Aim of the exercise: Transcribe every record in full, keeping it exactly the same.

____

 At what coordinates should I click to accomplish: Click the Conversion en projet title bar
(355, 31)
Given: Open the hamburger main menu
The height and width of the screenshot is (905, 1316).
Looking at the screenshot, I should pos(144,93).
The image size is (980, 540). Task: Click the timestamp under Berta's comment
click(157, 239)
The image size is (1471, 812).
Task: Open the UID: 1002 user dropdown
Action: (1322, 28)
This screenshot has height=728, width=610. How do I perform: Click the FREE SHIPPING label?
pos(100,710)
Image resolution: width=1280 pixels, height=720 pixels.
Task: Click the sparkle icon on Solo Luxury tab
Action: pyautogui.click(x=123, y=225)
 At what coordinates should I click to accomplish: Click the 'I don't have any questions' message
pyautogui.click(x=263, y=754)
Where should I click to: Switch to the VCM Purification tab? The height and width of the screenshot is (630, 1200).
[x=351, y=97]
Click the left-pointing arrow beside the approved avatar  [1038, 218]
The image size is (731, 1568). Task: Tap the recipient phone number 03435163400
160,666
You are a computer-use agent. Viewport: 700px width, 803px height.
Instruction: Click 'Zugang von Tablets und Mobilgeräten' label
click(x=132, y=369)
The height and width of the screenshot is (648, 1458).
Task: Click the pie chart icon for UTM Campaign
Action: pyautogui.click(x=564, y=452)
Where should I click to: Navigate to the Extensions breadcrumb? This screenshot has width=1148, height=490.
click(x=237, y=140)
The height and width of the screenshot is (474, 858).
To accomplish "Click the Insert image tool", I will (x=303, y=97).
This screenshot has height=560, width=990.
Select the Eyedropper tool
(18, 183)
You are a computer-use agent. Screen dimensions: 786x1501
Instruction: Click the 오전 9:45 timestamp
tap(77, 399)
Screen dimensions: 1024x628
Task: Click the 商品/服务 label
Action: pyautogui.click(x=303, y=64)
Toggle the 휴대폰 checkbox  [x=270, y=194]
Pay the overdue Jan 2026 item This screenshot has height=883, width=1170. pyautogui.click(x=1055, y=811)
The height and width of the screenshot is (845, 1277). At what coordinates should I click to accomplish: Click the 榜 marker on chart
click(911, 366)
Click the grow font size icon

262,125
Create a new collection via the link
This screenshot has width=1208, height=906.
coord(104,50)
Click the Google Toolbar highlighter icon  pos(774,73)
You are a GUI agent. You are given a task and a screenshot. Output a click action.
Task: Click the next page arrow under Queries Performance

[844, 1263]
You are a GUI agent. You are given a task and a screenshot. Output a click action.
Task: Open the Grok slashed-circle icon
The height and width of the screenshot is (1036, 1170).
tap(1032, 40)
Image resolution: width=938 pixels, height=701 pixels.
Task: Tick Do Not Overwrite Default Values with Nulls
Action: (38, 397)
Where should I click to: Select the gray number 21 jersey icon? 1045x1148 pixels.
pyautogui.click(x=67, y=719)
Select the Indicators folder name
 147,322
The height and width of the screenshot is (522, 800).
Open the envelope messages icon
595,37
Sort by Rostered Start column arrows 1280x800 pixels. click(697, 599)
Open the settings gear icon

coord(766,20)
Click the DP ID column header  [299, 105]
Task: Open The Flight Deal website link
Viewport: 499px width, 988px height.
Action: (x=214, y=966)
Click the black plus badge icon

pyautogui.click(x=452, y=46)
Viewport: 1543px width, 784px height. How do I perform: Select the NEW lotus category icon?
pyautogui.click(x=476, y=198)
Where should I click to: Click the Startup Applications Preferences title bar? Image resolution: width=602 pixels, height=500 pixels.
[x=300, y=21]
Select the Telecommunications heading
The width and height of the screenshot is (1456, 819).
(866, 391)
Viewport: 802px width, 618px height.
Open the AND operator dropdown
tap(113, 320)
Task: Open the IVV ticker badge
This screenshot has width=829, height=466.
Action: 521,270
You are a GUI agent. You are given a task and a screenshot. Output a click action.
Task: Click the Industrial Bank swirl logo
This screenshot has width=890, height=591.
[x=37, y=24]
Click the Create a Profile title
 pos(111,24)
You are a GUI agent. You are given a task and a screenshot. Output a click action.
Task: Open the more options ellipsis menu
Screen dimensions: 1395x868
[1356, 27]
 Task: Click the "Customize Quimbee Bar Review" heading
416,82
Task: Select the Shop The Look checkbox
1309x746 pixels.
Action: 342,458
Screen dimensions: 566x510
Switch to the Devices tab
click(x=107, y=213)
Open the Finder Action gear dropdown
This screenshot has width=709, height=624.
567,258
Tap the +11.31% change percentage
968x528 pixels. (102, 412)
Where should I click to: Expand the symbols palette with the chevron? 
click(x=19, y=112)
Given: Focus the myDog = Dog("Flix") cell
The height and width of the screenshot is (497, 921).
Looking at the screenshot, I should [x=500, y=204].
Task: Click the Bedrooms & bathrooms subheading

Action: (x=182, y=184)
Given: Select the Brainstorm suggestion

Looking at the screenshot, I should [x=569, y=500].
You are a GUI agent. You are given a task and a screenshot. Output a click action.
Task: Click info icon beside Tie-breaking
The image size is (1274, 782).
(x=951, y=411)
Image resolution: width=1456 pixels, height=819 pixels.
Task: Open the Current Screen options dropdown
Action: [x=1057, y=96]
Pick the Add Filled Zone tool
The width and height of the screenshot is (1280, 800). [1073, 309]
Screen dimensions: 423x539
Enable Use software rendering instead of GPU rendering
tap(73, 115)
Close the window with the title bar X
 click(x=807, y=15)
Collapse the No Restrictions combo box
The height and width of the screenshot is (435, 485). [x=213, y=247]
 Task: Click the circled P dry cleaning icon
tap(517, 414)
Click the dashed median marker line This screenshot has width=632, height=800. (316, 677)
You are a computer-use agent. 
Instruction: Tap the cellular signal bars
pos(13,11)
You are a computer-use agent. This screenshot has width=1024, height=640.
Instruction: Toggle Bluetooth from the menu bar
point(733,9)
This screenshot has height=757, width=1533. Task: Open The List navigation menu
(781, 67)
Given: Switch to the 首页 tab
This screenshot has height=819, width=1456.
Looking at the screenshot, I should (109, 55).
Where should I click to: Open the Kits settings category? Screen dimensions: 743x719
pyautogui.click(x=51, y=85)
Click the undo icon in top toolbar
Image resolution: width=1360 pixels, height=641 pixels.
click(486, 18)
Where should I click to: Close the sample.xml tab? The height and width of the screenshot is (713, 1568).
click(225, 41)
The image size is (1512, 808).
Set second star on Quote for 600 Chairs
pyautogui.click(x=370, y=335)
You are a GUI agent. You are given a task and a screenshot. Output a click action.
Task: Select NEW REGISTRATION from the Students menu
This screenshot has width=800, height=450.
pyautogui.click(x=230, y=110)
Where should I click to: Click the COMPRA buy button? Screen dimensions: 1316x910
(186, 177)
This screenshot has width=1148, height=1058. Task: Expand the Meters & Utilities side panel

____

Response to the exercise:
 At what coordinates should I click to accomplish: Click the Conversion en projet title bar
(355, 31)
Given: Open the hamburger main menu
The height and width of the screenshot is (905, 1316).
Looking at the screenshot, I should pos(144,93).
The image size is (980, 540). Task: Click the timestamp under Berta's comment
click(157, 239)
The image size is (1471, 812).
Task: Open the UID: 1002 user dropdown
Action: (1322, 28)
This screenshot has height=728, width=610. How do I perform: Click the FREE SHIPPING label?
pos(100,710)
Image resolution: width=1280 pixels, height=720 pixels.
Task: Click the sparkle icon on Solo Luxury tab
Action: pyautogui.click(x=123, y=225)
 At what coordinates should I click to accomplish: Click the 'I don't have any questions' message
pyautogui.click(x=263, y=754)
Where should I click to: Switch to the VCM Purification tab? The height and width of the screenshot is (630, 1200).
[x=351, y=97]
Click the left-pointing arrow beside the approved avatar  [1038, 218]
The image size is (731, 1568). Task: Tap the recipient phone number 03435163400
160,666
You are a computer-use agent. Viewport: 700px width, 803px height.
Instruction: Click 'Zugang von Tablets und Mobilgeräten' label
click(x=132, y=369)
The height and width of the screenshot is (648, 1458).
Task: Click the pie chart icon for UTM Campaign
Action: pyautogui.click(x=564, y=452)
Where should I click to: Navigate to the Extensions breadcrumb? This screenshot has width=1148, height=490.
click(x=237, y=140)
The height and width of the screenshot is (474, 858).
To accomplish "Click the Insert image tool", I will (x=303, y=97).
This screenshot has height=560, width=990.
Select the Eyedropper tool
(18, 183)
You are a computer-use agent. Screen dimensions: 786x1501
Instruction: Click the 오전 9:45 timestamp
tap(77, 399)
Screen dimensions: 1024x628
Task: Click the 商品/服务 label
Action: pyautogui.click(x=303, y=64)
Toggle the 휴대폰 checkbox  [x=270, y=194]
Pay the overdue Jan 2026 item This screenshot has height=883, width=1170. pyautogui.click(x=1055, y=811)
The height and width of the screenshot is (845, 1277). At what coordinates should I click to accomplish: Click the 榜 marker on chart
click(911, 366)
Click the grow font size icon

262,125
Create a new collection via the link
This screenshot has width=1208, height=906.
coord(104,50)
Click the Google Toolbar highlighter icon  pos(774,73)
You are a GUI agent. You are given a task and a screenshot. Output a click action.
Task: Click the next page arrow under Queries Performance

[844, 1263]
You are a GUI agent. You are given a task and a screenshot. Output a click action.
Task: Open the Grok slashed-circle icon
The height and width of the screenshot is (1036, 1170).
tap(1032, 40)
Image resolution: width=938 pixels, height=701 pixels.
Task: Tick Do Not Overwrite Default Values with Nulls
Action: (38, 397)
Where should I click to: Select the gray number 21 jersey icon? 1045x1148 pixels.
pyautogui.click(x=67, y=719)
Select the Indicators folder name
 147,322
The height and width of the screenshot is (522, 800).
Open the envelope messages icon
595,37
Sort by Rostered Start column arrows 1280x800 pixels. click(697, 599)
Open the settings gear icon

coord(766,20)
Click the DP ID column header  [299, 105]
Task: Open The Flight Deal website link
Viewport: 499px width, 988px height.
Action: (x=214, y=966)
Click the black plus badge icon

pyautogui.click(x=452, y=46)
Viewport: 1543px width, 784px height. How do I perform: Select the NEW lotus category icon?
pyautogui.click(x=476, y=198)
Where should I click to: Click the Startup Applications Preferences title bar? Image resolution: width=602 pixels, height=500 pixels.
[x=300, y=21]
Select the Telecommunications heading
The width and height of the screenshot is (1456, 819).
(866, 391)
Viewport: 802px width, 618px height.
Open the AND operator dropdown
tap(113, 320)
Task: Open the IVV ticker badge
This screenshot has width=829, height=466.
Action: 521,270
You are a GUI agent. You are given a task and a screenshot. Output a click action.
Task: Click the Industrial Bank swirl logo
This screenshot has width=890, height=591.
[x=37, y=24]
Click the Create a Profile title
 pos(111,24)
You are a GUI agent. You are given a task and a screenshot. Output a click action.
Task: Open the more options ellipsis menu
Screen dimensions: 1395x868
[1356, 27]
 Task: Click the "Customize Quimbee Bar Review" heading
416,82
Task: Select the Shop The Look checkbox
1309x746 pixels.
Action: 342,458
Screen dimensions: 566x510
Switch to the Devices tab
click(x=107, y=213)
Open the Finder Action gear dropdown
This screenshot has width=709, height=624.
567,258
Tap the +11.31% change percentage
968x528 pixels. (102, 412)
Where should I click to: Expand the symbols palette with the chevron? 
click(x=19, y=112)
Given: Focus the myDog = Dog("Flix") cell
The height and width of the screenshot is (497, 921).
Looking at the screenshot, I should [x=500, y=204].
Task: Click the Bedrooms & bathrooms subheading

Action: (x=182, y=184)
Given: Select the Brainstorm suggestion

Looking at the screenshot, I should [x=569, y=500].
You are a GUI agent. You are given a task and a screenshot. Output a click action.
Task: Click info icon beside Tie-breaking
The image size is (1274, 782).
(x=951, y=411)
Image resolution: width=1456 pixels, height=819 pixels.
Task: Open the Current Screen options dropdown
Action: [x=1057, y=96]
Pick the Add Filled Zone tool
The width and height of the screenshot is (1280, 800). [1073, 309]
Screen dimensions: 423x539
Enable Use software rendering instead of GPU rendering
tap(73, 115)
Close the window with the title bar X
 click(x=807, y=15)
Collapse the No Restrictions combo box
The height and width of the screenshot is (435, 485). [x=213, y=247]
 Task: Click the circled P dry cleaning icon
tap(517, 414)
Click the dashed median marker line This screenshot has width=632, height=800. (316, 677)
You are a computer-use agent. 
Instruction: Tap the cellular signal bars
pos(13,11)
You are a computer-use agent. This screenshot has width=1024, height=640.
Instruction: Toggle Bluetooth from the menu bar
point(733,9)
This screenshot has height=757, width=1533. Task: Open The List navigation menu
(781, 67)
Given: Switch to the 首页 tab
This screenshot has height=819, width=1456.
Looking at the screenshot, I should (109, 55).
Where should I click to: Open the Kits settings category? Screen dimensions: 743x719
pyautogui.click(x=51, y=85)
Click the undo icon in top toolbar
Image resolution: width=1360 pixels, height=641 pixels.
click(486, 18)
Where should I click to: Close the sample.xml tab? The height and width of the screenshot is (713, 1568).
click(225, 41)
The image size is (1512, 808).
Set second star on Quote for 600 Chairs
pyautogui.click(x=370, y=335)
You are a GUI agent. You are given a task and a screenshot. Output a click action.
Task: Select NEW REGISTRATION from the Students menu
This screenshot has width=800, height=450.
pyautogui.click(x=230, y=110)
Where should I click to: Click the COMPRA buy button? Screen dimensions: 1316x910
(186, 177)
This screenshot has width=1148, height=1058. Task: Expand the Meters & Utilities side panel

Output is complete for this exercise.